Still in mourning. Sophie, the Countess of Wessex, opened up about coping with the massive loss of her father-in-law, Prince Philip, two months after his death.
“[He] left a giant-sized hole in our lives,” Sophie, 56, told BBC Radio 5 Live on Wednesday, June 16, of Philip, who passed away in April at the age of 99. “I think unfortunately the pandemic has slightly skewed things, inasmuch as it’s hard to spend as much time with the queen as we would like to. We’ve been trying to, but of course it’s still not that easy.”
The wife of Queen Elizabeth II and Philip’s youngest son, Prince Edward, noted that the coronavirus pandemic has stunted the family’s ability to move forward.
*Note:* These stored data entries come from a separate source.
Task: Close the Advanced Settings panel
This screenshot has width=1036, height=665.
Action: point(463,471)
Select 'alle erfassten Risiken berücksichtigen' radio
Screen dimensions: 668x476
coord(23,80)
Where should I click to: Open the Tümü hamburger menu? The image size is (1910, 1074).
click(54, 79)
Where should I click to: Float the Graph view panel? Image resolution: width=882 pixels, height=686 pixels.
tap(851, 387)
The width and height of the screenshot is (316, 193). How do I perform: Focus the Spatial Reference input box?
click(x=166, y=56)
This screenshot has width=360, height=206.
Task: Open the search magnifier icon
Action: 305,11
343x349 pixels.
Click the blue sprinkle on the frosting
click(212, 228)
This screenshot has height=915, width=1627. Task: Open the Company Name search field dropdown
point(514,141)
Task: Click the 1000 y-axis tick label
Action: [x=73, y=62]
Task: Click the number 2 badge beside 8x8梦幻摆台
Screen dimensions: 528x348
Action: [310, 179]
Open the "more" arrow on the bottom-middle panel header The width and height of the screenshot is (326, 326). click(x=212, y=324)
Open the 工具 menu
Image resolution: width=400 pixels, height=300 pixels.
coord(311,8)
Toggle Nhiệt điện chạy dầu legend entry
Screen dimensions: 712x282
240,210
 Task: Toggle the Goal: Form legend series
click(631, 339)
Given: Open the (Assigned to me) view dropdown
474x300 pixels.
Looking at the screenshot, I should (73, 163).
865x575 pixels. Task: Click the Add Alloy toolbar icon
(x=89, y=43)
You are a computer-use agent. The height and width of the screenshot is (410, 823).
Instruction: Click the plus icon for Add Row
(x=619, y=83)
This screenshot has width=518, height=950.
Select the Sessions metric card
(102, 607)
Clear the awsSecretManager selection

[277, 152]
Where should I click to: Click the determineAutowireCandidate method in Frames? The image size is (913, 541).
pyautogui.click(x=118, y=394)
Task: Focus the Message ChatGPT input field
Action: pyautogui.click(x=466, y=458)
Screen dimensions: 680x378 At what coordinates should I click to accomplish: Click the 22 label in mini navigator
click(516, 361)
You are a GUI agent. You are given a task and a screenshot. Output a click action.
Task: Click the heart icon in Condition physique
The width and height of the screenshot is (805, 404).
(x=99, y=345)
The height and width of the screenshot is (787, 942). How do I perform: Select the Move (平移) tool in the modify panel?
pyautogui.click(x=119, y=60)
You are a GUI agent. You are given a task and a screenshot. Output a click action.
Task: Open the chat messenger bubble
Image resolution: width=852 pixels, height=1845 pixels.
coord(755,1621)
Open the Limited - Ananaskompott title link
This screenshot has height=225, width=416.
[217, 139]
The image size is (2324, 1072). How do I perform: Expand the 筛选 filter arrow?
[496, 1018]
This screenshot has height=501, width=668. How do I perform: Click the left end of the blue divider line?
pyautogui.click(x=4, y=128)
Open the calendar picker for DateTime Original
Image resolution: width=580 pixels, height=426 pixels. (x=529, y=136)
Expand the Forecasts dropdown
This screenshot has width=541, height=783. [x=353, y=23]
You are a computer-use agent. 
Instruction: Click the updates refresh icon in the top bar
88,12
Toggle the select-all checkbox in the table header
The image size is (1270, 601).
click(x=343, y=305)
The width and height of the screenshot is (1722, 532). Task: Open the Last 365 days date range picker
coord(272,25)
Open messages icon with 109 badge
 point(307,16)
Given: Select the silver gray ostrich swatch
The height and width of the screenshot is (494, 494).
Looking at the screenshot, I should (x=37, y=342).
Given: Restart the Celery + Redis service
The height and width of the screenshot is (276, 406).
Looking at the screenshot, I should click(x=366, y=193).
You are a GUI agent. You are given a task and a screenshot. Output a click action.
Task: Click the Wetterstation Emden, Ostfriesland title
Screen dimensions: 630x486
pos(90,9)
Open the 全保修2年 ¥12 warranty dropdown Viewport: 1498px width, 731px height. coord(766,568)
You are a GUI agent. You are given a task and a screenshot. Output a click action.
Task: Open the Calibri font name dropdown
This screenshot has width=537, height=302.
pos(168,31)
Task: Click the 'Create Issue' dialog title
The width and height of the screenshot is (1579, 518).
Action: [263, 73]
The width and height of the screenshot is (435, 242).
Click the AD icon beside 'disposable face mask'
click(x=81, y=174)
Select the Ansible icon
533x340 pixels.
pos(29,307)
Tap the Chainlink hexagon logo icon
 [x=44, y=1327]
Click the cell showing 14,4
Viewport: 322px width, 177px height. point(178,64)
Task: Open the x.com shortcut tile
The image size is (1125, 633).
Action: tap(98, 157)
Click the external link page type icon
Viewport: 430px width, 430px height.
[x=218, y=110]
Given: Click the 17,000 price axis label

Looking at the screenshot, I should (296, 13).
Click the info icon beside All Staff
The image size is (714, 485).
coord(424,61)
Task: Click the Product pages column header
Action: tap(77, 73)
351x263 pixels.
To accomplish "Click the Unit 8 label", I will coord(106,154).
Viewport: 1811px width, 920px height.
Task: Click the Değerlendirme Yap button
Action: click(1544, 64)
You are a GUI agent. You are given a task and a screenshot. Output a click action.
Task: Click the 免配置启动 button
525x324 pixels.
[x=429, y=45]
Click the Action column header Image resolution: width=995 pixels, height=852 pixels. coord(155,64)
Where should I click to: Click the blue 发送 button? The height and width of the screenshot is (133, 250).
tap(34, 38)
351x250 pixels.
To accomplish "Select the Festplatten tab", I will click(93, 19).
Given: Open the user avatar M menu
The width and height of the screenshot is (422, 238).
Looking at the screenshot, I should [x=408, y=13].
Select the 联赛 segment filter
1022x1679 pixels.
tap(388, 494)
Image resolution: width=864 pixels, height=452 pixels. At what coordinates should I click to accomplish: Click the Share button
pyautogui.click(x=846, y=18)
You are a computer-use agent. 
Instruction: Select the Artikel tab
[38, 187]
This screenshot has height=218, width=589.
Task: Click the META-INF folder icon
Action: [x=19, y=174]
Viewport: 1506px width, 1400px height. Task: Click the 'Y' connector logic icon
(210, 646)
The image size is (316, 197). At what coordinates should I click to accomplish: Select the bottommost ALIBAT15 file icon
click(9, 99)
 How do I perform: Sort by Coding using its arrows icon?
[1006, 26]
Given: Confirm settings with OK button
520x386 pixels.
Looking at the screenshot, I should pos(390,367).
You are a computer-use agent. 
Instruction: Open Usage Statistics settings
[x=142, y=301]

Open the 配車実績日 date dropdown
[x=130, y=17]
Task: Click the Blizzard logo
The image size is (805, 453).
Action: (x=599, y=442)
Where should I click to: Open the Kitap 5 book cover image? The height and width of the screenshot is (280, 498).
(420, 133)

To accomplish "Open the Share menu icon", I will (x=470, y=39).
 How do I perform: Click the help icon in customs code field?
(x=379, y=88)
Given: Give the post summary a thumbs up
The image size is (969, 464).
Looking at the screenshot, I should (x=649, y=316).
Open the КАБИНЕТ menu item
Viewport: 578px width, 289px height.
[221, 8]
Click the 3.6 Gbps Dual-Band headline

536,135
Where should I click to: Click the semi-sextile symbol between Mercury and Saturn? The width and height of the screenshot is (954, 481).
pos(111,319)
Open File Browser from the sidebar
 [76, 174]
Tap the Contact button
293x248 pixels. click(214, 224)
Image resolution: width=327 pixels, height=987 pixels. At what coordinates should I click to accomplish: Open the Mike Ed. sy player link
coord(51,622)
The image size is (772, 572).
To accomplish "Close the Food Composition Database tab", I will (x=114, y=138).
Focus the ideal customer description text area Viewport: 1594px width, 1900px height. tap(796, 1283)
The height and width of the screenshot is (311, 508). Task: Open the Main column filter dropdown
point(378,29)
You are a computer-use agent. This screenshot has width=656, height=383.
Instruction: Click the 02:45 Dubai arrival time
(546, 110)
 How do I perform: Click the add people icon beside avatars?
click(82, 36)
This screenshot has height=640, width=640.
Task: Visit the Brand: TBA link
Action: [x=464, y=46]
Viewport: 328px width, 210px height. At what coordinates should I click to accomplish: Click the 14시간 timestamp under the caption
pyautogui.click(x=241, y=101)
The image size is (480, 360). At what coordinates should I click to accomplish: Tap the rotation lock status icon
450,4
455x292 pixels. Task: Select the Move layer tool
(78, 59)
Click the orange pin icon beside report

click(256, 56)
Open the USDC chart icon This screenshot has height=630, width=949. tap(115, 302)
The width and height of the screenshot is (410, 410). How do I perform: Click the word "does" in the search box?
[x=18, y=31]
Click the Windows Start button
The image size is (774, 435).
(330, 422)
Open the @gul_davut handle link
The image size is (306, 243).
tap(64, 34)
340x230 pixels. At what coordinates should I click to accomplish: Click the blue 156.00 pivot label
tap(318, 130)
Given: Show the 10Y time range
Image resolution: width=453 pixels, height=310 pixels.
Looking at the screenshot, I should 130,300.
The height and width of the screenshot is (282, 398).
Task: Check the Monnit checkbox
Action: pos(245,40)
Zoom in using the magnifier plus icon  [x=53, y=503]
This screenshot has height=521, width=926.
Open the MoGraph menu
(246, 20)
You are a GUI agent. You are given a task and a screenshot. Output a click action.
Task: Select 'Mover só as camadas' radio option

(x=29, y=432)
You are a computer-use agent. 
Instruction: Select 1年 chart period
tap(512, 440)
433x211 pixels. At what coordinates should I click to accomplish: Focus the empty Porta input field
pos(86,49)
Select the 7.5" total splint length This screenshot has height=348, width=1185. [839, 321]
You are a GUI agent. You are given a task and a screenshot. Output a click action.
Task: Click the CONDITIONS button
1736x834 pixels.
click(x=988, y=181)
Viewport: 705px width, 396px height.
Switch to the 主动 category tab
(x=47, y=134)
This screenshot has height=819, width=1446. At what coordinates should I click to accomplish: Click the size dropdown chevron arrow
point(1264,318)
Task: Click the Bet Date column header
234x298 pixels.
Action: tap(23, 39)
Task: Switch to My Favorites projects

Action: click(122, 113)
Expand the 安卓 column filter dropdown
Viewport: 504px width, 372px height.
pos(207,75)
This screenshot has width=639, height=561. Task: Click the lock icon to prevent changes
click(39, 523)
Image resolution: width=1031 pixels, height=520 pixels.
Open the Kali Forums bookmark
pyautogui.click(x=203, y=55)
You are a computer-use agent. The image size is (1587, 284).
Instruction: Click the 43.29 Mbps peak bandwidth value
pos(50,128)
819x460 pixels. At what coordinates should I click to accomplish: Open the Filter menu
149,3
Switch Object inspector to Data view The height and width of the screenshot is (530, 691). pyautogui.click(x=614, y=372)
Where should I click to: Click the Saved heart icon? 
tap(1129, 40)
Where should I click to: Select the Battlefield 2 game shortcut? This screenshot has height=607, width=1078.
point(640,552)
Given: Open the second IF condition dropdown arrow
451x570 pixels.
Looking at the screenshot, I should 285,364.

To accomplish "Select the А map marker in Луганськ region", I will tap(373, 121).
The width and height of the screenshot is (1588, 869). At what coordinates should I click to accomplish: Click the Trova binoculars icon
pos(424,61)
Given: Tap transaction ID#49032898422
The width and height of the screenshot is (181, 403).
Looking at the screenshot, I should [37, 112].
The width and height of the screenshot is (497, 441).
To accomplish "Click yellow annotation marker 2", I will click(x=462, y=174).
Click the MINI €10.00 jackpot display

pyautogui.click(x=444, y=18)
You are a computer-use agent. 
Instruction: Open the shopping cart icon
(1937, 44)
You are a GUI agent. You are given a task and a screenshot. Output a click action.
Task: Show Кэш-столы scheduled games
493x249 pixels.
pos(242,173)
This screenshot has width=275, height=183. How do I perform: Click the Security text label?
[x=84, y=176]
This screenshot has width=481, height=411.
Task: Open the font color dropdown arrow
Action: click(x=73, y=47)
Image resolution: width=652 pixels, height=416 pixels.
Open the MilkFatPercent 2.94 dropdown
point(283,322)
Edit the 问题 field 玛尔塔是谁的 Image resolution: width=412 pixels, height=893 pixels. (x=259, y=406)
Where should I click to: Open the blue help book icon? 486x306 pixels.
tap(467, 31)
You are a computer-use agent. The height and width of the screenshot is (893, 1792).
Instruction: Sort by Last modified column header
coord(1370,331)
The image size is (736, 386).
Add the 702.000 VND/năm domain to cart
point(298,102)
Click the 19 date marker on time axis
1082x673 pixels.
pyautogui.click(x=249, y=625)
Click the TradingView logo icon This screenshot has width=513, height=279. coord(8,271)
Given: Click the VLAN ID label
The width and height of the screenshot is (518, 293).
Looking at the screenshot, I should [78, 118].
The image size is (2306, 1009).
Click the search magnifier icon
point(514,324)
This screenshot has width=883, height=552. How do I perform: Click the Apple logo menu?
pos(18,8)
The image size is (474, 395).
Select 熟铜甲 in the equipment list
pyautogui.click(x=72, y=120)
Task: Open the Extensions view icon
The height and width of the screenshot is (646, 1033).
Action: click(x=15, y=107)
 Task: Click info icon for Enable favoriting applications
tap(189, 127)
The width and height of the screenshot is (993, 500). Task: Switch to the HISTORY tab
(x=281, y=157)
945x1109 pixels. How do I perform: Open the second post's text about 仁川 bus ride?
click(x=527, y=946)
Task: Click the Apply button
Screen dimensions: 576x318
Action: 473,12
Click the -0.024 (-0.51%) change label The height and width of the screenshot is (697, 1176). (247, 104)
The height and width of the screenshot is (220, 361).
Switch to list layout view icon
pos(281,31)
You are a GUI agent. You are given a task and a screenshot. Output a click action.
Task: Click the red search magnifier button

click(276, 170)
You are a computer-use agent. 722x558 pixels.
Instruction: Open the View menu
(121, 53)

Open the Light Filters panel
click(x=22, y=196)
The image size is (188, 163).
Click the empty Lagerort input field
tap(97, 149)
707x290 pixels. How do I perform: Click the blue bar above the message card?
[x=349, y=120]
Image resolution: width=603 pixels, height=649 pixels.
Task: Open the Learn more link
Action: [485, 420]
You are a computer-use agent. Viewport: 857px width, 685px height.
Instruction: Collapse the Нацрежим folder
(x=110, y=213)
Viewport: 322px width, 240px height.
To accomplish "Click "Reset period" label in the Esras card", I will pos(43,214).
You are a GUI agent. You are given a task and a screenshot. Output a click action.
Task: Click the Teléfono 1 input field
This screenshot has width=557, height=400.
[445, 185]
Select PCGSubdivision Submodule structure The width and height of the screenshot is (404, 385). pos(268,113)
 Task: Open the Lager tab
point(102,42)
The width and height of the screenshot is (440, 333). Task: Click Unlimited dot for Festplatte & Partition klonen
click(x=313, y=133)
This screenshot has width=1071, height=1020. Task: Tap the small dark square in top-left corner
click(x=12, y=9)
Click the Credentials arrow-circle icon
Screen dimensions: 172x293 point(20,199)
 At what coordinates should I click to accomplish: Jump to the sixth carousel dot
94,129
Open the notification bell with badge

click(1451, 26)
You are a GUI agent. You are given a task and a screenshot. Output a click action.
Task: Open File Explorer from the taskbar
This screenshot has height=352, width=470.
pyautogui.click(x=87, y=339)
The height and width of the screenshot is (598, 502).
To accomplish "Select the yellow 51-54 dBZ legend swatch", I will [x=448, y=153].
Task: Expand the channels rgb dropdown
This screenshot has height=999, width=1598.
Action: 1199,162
“I think the whole grieving process is probably likely for us to take a lot longer,” she explained. “Of course, the normal way of things isn’t normal yet, so we’re not necessarily doing the things that we would normally have done with him.”
Sophie admitted that the royal family’s loss is something that many people worldwide can probably relate to after spending more than one year apart from loved ones during the COVID-19 crisis.
“It may be the same for many other families out there. Because if you’re not living with somebody 24/7, the immediate loss isn’t necessarily felt in the same way, as if somebody was in the house with you all the time,” she continued. “So if they were normally at a slight distance, living down the road, whether it be 15 minutes or 1,500 miles, it’s only when you would do the normal things that you would have done with them, and you suddenly realize that they are not there, that you really start to have an ‘Oh, my goodness’ moment.”
Following the Duke of Edinburgh’s death and subsequent funeral service in April, Sophie and her family were able to visit a beloved spot of the late royal and Her Majesty, 95.
Sophie and Edward, 57, recently went to Scotland where they had their own moment of clarity about Philip’s death. The reality of his passing hit her when she visited the same place where she took a photograph of Philip and Elizabeth in 2003, which was later shared by the royal family in the duke’s memory.
“Just to be there, in that place, was an ‘Oh, my God’ moment,” she said on Wednesday as she fought back tears. “Um, so I think they’ll come and go, but you have to let them come, and let them go. But just talking to you now, it’s a bit of an ‘Oh, my goodness’ moment, which you don’t necessarily expect, and you don’t expect them to come. And I had the same when I lost my mother.”
The countess, who shares daughter Lady Louise, 17, and son James, Viscount Severn, 13, with her husband, explained that the grief hit her in waves after her mom’s death, which she expects will happen as the family continues to mourn Philip.
“There’ll be lots of moments like that. But it’s good to remember,” she concluded.
Sophie previously spoke about the queen’s resilience after losing her husband of 73 years, telling reporters in April that the matriarch “has been amazing” and is “thinking of others before herself.”
The Earl of Wessex, for his part, admitted that his father’s passing was a “bit of a shock” and something the family is “still trying to come to terms with.”